The company has not always been in lock-step with the Israeli government, though it has received state subsidies. In 1998, Batsheva's artistic director and choreographer Ohad Naharin resigned from the troupe over a dispute with public officials, according to The New York Times. The argument concerned proper attire for dancers. Naharin later rejoined the company, and is the choreographer for Pittsburgh's performance of his 2005 work Three.
Fortis did not respond to follow-up questions on whether Batsheva still receives public financing, or when Naharin rejoined Batsheva. Nor did she respond to Moffat's criticism that Batsheva is an all-Jewish troupe even though "20 percent of the population within Israel is Palestinian (Christian and Muslim)."
Veronica Corpuz, the public-relations director for the Pittsburgh Cultural Trust, which is presenting the show, says that the primary concern of the Trust in scheduling is "quality. Our goal here is to present high-quality programming for our regional audience."

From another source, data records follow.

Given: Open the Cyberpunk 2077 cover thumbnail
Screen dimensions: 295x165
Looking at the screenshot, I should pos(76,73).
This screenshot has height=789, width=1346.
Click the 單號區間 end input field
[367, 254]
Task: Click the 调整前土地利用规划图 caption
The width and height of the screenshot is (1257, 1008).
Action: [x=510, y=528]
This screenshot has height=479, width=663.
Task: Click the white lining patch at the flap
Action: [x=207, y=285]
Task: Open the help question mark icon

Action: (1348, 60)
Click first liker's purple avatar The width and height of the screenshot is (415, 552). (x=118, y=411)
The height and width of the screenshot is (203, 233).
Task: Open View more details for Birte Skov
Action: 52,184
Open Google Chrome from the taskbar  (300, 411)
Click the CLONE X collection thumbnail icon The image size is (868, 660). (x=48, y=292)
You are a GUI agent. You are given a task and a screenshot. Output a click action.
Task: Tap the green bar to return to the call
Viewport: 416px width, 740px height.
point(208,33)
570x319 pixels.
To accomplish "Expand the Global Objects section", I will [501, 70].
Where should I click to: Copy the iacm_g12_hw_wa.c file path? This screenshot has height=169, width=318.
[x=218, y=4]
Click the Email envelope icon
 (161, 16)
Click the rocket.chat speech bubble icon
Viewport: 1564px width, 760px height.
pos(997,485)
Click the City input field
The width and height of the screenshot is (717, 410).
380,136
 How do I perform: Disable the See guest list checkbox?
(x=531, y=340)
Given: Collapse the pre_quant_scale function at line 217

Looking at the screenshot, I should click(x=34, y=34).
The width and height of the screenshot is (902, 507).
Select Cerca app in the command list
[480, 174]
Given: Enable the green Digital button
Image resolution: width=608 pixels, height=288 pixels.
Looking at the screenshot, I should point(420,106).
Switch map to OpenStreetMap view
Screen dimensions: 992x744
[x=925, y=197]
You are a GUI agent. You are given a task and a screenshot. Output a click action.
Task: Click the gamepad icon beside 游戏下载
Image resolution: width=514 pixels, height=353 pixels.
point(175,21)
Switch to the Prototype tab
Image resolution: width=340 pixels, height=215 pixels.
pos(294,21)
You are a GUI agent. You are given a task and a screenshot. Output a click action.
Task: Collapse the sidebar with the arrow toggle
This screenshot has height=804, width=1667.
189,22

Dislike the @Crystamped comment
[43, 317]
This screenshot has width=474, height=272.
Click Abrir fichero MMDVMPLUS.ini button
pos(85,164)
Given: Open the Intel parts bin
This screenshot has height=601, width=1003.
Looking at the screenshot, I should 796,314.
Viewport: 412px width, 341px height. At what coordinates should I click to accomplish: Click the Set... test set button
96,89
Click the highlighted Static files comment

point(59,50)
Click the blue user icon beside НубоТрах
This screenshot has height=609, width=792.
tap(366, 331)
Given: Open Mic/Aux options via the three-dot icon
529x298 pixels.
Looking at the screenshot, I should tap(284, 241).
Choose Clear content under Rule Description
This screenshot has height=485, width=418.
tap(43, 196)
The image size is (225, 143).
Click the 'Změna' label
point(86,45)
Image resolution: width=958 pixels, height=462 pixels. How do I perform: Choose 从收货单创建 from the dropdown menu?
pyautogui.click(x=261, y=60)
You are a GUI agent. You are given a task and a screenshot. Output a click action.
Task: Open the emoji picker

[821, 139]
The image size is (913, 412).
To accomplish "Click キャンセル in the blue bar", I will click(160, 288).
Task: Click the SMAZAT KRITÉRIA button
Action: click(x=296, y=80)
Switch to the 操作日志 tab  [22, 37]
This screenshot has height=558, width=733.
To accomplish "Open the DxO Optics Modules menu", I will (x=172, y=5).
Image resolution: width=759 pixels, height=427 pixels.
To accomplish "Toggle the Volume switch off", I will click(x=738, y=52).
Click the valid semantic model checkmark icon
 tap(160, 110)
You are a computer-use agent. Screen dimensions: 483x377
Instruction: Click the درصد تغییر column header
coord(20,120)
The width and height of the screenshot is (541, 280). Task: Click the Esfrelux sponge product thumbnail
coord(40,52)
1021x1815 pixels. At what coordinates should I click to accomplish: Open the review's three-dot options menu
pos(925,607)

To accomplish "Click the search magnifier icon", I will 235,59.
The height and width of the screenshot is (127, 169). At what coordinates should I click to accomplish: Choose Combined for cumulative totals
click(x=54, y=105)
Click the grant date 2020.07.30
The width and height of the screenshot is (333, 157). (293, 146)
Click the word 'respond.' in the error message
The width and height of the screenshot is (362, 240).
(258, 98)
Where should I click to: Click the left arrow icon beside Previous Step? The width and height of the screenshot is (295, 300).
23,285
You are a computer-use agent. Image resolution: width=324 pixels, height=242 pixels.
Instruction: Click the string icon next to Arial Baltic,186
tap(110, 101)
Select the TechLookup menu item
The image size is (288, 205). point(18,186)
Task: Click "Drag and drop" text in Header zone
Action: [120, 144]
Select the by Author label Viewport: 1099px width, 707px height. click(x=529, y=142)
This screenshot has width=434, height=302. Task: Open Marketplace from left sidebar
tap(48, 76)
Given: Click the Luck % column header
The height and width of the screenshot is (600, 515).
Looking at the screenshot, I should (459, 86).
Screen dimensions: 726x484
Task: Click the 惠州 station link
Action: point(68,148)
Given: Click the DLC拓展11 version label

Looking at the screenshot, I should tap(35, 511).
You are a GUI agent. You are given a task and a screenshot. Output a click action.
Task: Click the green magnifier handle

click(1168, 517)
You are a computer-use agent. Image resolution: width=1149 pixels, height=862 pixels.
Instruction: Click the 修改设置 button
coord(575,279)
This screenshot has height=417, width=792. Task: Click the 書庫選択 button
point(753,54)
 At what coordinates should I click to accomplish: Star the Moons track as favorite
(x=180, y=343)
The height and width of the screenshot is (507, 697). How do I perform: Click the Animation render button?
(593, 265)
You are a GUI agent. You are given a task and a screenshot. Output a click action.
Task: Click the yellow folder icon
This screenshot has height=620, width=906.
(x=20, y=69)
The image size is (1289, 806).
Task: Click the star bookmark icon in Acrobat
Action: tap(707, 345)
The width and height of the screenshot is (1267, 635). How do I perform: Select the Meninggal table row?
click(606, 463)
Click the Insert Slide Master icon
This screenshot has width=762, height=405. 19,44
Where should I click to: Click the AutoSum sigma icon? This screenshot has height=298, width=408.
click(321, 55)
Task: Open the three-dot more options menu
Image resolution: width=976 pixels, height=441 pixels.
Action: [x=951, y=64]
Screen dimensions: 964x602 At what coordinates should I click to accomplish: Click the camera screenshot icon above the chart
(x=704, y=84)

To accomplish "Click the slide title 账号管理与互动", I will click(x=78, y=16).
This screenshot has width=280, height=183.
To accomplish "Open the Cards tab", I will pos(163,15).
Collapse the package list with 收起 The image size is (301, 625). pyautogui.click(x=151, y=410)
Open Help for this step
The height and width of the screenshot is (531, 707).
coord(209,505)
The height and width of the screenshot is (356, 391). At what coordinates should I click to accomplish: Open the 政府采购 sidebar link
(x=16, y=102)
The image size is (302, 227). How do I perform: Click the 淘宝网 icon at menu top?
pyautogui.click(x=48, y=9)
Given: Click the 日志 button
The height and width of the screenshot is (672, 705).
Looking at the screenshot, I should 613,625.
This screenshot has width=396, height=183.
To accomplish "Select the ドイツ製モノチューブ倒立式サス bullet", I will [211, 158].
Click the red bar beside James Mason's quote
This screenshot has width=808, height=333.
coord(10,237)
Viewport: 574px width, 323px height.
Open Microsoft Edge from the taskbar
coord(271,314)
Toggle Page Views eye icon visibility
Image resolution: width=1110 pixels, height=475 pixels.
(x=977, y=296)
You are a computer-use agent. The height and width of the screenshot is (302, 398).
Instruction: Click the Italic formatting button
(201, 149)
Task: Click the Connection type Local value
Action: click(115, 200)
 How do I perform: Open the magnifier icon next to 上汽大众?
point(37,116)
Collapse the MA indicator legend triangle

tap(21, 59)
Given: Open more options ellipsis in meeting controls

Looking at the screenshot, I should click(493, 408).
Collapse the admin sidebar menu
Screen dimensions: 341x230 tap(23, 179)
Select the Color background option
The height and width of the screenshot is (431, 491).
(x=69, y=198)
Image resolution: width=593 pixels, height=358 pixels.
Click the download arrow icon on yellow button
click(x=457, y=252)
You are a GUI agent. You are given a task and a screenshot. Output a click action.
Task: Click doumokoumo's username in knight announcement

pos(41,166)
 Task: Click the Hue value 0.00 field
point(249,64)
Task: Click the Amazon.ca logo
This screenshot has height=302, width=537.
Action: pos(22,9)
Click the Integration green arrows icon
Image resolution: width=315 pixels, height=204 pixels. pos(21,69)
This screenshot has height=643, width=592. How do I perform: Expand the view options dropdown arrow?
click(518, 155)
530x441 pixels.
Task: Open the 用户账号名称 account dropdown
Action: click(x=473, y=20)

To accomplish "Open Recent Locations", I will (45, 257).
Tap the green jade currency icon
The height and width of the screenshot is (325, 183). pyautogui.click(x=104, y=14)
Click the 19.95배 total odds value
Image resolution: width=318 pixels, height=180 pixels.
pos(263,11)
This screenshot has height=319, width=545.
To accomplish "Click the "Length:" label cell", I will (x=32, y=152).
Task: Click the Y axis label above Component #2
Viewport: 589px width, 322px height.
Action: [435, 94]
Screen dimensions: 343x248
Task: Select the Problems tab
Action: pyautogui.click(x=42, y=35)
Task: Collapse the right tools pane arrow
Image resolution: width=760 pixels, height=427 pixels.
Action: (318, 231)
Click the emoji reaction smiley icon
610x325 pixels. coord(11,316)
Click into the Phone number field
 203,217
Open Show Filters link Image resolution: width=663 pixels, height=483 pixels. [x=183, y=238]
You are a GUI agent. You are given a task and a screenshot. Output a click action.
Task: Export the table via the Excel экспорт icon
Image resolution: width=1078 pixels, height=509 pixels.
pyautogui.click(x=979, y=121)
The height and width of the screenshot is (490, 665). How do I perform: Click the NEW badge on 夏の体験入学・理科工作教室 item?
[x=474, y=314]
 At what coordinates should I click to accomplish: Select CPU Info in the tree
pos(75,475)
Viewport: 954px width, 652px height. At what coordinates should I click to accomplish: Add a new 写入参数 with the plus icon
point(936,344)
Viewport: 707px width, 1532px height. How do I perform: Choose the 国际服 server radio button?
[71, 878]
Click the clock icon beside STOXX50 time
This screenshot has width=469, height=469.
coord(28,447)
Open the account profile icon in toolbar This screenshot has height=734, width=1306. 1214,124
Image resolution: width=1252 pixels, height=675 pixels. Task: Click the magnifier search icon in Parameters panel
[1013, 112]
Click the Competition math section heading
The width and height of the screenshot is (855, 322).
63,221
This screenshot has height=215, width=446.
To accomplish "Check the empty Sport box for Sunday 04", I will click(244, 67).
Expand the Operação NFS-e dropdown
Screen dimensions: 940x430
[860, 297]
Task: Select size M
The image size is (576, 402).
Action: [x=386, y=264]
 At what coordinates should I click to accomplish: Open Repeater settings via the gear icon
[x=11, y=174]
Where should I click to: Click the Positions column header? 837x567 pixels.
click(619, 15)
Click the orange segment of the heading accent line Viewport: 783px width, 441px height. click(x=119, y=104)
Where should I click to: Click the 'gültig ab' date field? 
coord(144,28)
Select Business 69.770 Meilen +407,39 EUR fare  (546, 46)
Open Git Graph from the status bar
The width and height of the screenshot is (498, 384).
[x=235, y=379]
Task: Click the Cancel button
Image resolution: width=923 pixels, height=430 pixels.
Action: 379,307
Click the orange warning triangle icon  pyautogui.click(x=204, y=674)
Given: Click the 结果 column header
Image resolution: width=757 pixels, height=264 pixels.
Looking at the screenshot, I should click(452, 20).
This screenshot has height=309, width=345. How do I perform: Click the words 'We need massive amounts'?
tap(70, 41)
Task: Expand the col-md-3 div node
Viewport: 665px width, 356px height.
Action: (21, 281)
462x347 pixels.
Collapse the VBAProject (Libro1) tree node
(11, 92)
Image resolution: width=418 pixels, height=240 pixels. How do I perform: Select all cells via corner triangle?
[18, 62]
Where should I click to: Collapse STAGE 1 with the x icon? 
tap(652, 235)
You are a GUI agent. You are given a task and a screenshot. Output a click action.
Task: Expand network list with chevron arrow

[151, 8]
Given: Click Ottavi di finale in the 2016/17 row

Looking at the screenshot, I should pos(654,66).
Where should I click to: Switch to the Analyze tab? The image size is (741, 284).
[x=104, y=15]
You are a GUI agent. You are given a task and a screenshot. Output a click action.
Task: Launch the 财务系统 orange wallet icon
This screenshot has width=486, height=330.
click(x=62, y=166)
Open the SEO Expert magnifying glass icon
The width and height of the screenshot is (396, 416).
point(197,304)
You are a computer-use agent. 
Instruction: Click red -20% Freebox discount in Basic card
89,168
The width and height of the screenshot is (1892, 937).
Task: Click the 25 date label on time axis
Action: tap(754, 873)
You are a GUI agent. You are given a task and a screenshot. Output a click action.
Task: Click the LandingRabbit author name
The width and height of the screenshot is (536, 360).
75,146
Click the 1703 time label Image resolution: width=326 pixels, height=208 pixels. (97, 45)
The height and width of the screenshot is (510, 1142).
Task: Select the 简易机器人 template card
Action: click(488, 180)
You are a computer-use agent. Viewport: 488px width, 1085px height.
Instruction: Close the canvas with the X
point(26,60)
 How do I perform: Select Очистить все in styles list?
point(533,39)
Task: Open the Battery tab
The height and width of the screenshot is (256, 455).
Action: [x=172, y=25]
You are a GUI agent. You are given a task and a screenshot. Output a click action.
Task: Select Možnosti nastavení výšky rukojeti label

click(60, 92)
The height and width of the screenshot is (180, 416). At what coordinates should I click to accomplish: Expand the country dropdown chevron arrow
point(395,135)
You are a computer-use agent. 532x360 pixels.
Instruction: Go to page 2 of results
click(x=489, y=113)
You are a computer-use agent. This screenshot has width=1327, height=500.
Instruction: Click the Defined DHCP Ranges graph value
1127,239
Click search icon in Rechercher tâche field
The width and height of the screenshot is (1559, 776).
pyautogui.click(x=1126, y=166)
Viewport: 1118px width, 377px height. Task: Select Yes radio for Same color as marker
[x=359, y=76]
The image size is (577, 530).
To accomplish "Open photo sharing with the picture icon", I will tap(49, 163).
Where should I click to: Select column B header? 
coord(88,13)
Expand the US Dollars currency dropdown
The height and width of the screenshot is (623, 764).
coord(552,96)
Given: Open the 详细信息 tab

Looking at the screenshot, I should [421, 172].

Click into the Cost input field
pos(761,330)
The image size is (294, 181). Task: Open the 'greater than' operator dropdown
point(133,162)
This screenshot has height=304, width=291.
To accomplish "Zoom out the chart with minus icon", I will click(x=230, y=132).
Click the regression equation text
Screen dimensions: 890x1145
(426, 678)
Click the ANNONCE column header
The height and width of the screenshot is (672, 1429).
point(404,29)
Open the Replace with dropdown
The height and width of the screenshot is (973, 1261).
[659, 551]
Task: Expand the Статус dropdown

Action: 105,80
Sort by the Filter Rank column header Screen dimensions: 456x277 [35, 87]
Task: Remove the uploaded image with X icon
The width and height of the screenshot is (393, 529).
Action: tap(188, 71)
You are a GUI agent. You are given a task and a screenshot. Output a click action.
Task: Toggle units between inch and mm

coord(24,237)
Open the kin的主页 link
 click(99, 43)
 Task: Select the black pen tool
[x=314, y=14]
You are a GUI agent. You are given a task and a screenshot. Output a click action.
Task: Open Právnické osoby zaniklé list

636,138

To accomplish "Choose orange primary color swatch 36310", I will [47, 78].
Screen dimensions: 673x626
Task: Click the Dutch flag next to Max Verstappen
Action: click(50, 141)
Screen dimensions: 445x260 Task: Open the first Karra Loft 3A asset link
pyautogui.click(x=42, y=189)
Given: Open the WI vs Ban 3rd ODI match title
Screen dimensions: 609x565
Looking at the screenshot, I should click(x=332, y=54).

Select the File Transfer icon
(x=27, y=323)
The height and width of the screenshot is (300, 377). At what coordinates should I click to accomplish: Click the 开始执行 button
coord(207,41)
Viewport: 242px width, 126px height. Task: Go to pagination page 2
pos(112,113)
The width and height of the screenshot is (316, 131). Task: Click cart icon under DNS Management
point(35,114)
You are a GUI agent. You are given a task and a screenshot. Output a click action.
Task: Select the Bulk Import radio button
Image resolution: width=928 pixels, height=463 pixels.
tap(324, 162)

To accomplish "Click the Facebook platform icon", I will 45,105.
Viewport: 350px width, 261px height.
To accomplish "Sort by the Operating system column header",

The Dance Council's executive director of programming, Paul Organisak, saw the company perform in Israel, Corpuz says, and "the caliber of the company, their artistry, and really their incredible talent, was the reason he booked the performance."
The potential for controversy, Corpuz says, was not a factor in making the selection: "Many of the visual artists that we present certainly do incorporate the political into their artwork, but yet again, I'll get back to this idea of quality."
In any case, the criticism seems unlikely to diminish. Blogs and indie-media sites from Chicago to Vancouver are calling for demonstrations at Batsheva performances. Moffat admits that a dance company may seem like an odd protest target. But the demonstration, he says, represents one part of a bigger movement -- to protest Israel's treatment of Palestinians through academic, cultural and consumer means.
"If it was some sort of academic representative of the Israeli government" coming to Pittsburgh, he says, "the focus would shift toward that."